→ THE PROBLEM
Please write each entry out again exactly as shown.

→ RECORDS SUPPLIED

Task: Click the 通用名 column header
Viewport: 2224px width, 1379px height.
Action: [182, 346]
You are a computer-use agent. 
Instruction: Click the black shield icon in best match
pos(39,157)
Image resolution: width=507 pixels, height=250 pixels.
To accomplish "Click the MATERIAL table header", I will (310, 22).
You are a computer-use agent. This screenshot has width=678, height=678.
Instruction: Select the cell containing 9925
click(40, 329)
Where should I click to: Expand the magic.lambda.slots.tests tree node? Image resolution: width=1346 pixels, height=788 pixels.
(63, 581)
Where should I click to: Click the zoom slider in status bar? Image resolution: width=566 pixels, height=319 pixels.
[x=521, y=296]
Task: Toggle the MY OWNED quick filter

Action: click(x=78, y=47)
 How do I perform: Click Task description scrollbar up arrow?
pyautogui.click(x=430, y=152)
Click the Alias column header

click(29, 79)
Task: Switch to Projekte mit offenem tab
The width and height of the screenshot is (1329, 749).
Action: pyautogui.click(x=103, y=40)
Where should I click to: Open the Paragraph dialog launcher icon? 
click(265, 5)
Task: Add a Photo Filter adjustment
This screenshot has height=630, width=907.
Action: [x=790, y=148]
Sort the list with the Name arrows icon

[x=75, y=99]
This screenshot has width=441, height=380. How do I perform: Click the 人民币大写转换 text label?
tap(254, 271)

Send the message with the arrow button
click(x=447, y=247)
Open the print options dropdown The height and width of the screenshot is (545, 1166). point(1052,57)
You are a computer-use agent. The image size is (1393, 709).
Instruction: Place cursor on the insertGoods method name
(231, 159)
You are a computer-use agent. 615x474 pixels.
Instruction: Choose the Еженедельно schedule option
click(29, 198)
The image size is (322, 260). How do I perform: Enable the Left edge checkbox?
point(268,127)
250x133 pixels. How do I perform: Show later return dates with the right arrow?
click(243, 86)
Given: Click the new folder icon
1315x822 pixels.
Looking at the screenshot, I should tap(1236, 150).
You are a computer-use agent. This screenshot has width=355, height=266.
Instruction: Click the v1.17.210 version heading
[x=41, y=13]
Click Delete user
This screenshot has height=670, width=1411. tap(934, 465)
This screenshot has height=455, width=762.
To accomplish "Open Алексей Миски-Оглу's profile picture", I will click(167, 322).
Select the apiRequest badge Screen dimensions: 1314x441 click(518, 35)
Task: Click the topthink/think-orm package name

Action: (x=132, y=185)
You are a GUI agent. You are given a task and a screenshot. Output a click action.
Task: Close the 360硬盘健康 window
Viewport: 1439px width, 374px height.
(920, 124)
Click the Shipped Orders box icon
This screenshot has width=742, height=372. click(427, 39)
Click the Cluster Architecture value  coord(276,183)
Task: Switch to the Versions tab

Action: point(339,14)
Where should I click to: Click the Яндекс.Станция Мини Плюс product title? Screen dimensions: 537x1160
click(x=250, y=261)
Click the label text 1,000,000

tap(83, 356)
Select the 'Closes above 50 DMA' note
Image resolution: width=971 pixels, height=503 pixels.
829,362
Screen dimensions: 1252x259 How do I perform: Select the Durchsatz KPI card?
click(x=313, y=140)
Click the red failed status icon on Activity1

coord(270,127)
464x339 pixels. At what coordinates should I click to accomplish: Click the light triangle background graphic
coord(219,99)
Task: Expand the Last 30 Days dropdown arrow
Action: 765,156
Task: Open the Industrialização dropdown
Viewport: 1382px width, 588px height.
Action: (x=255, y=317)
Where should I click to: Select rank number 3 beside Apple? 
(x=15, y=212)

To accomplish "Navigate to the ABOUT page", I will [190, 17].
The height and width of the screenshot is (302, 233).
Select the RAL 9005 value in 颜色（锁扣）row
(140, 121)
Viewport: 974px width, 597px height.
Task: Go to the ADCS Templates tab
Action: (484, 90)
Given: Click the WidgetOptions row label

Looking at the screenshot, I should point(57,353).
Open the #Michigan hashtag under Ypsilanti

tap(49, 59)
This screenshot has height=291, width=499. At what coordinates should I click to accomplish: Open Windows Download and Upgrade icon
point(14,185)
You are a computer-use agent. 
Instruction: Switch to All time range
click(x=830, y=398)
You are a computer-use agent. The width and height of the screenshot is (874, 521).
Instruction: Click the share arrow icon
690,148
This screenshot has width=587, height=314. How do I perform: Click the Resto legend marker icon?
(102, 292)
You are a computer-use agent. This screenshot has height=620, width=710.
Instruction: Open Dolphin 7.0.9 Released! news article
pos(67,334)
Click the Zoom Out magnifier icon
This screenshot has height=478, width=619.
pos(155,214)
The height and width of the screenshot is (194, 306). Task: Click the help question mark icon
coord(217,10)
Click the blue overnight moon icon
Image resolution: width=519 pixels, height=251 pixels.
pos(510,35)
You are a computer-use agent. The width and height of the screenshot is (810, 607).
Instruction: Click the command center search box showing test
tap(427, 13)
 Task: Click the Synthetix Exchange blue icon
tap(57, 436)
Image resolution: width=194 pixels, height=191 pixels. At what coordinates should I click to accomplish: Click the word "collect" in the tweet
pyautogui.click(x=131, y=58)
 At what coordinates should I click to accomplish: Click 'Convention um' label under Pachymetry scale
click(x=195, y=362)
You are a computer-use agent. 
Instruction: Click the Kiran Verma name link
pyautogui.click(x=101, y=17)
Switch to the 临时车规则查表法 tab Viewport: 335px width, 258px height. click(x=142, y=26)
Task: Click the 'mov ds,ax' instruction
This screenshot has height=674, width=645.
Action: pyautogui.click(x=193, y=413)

→ EXPECTED OUTPUT
Task: Click the 通用名 column header
Viewport: 2224px width, 1379px height.
Action: [182, 346]
You are a computer-use agent. 
Instruction: Click the black shield icon in best match
pos(39,157)
Image resolution: width=507 pixels, height=250 pixels.
To accomplish "Click the MATERIAL table header", I will (310, 22).
You are a computer-use agent. This screenshot has width=678, height=678.
Instruction: Select the cell containing 9925
click(40, 329)
Where should I click to: Expand the magic.lambda.slots.tests tree node? Image resolution: width=1346 pixels, height=788 pixels.
(63, 581)
Where should I click to: Click the zoom slider in status bar? Image resolution: width=566 pixels, height=319 pixels.
[x=521, y=296]
Task: Toggle the MY OWNED quick filter

Action: click(x=78, y=47)
 How do I perform: Click Task description scrollbar up arrow?
pyautogui.click(x=430, y=152)
Click the Alias column header

click(29, 79)
Task: Switch to Projekte mit offenem tab
The width and height of the screenshot is (1329, 749).
Action: pyautogui.click(x=103, y=40)
Where should I click to: Open the Paragraph dialog launcher icon? 
click(265, 5)
Task: Add a Photo Filter adjustment
This screenshot has height=630, width=907.
Action: [x=790, y=148]
Sort the list with the Name arrows icon

[x=75, y=99]
This screenshot has width=441, height=380. How do I perform: Click the 人民币大写转换 text label?
tap(254, 271)

Send the message with the arrow button
click(x=447, y=247)
Open the print options dropdown The height and width of the screenshot is (545, 1166). point(1052,57)
You are a computer-use agent. The image size is (1393, 709).
Instruction: Place cursor on the insertGoods method name
(231, 159)
You are a computer-use agent. 615x474 pixels.
Instruction: Choose the Еженедельно schedule option
click(29, 198)
The image size is (322, 260). How do I perform: Enable the Left edge checkbox?
point(268,127)
250x133 pixels. How do I perform: Show later return dates with the right arrow?
click(243, 86)
Given: Click the new folder icon
1315x822 pixels.
Looking at the screenshot, I should tap(1236, 150).
You are a computer-use agent. This screenshot has width=355, height=266.
Instruction: Click the v1.17.210 version heading
[x=41, y=13]
Click Delete user
This screenshot has height=670, width=1411. tap(934, 465)
This screenshot has height=455, width=762.
To accomplish "Open Алексей Миски-Оглу's profile picture", I will click(167, 322).
Select the apiRequest badge Screen dimensions: 1314x441 click(518, 35)
Task: Click the topthink/think-orm package name

Action: (x=132, y=185)
You are a GUI agent. You are given a task and a screenshot. Output a click action.
Task: Close the 360硬盘健康 window
Viewport: 1439px width, 374px height.
(920, 124)
Click the Shipped Orders box icon
This screenshot has width=742, height=372. click(427, 39)
Click the Cluster Architecture value  coord(276,183)
Task: Switch to the Versions tab

Action: point(339,14)
Where should I click to: Click the Яндекс.Станция Мини Плюс product title? Screen dimensions: 537x1160
click(x=250, y=261)
Click the label text 1,000,000

tap(83, 356)
Select the 'Closes above 50 DMA' note
Image resolution: width=971 pixels, height=503 pixels.
829,362
Screen dimensions: 1252x259 How do I perform: Select the Durchsatz KPI card?
click(x=313, y=140)
Click the red failed status icon on Activity1

coord(270,127)
464x339 pixels. At what coordinates should I click to accomplish: Click the light triangle background graphic
coord(219,99)
Task: Expand the Last 30 Days dropdown arrow
Action: 765,156
Task: Open the Industrialização dropdown
Viewport: 1382px width, 588px height.
Action: (x=255, y=317)
Where should I click to: Select rank number 3 beside Apple? 
(x=15, y=212)

To accomplish "Navigate to the ABOUT page", I will [190, 17].
The height and width of the screenshot is (302, 233).
Select the RAL 9005 value in 颜色（锁扣）row
(140, 121)
Viewport: 974px width, 597px height.
Task: Go to the ADCS Templates tab
Action: (484, 90)
Given: Click the WidgetOptions row label

Looking at the screenshot, I should point(57,353).
Open the #Michigan hashtag under Ypsilanti

tap(49, 59)
This screenshot has height=291, width=499. At what coordinates should I click to accomplish: Open Windows Download and Upgrade icon
point(14,185)
You are a computer-use agent. 
Instruction: Switch to All time range
click(x=830, y=398)
You are a computer-use agent. The width and height of the screenshot is (874, 521).
Instruction: Click the share arrow icon
690,148
This screenshot has width=587, height=314. How do I perform: Click the Resto legend marker icon?
(102, 292)
You are a computer-use agent. This screenshot has height=620, width=710.
Instruction: Open Dolphin 7.0.9 Released! news article
pos(67,334)
Click the Zoom Out magnifier icon
This screenshot has height=478, width=619.
pos(155,214)
The height and width of the screenshot is (194, 306). Task: Click the help question mark icon
coord(217,10)
Click the blue overnight moon icon
Image resolution: width=519 pixels, height=251 pixels.
pos(510,35)
You are a computer-use agent. The width and height of the screenshot is (810, 607).
Instruction: Click the command center search box showing test
tap(427, 13)
 Task: Click the Synthetix Exchange blue icon
tap(57, 436)
Image resolution: width=194 pixels, height=191 pixels. At what coordinates should I click to accomplish: Click the word "collect" in the tweet
pyautogui.click(x=131, y=58)
 At what coordinates should I click to accomplish: Click 'Convention um' label under Pachymetry scale
click(x=195, y=362)
You are a computer-use agent. 
Instruction: Click the Kiran Verma name link
pyautogui.click(x=101, y=17)
Switch to the 临时车规则查表法 tab Viewport: 335px width, 258px height. click(x=142, y=26)
Task: Click the 'mov ds,ax' instruction
This screenshot has height=674, width=645.
Action: pyautogui.click(x=193, y=413)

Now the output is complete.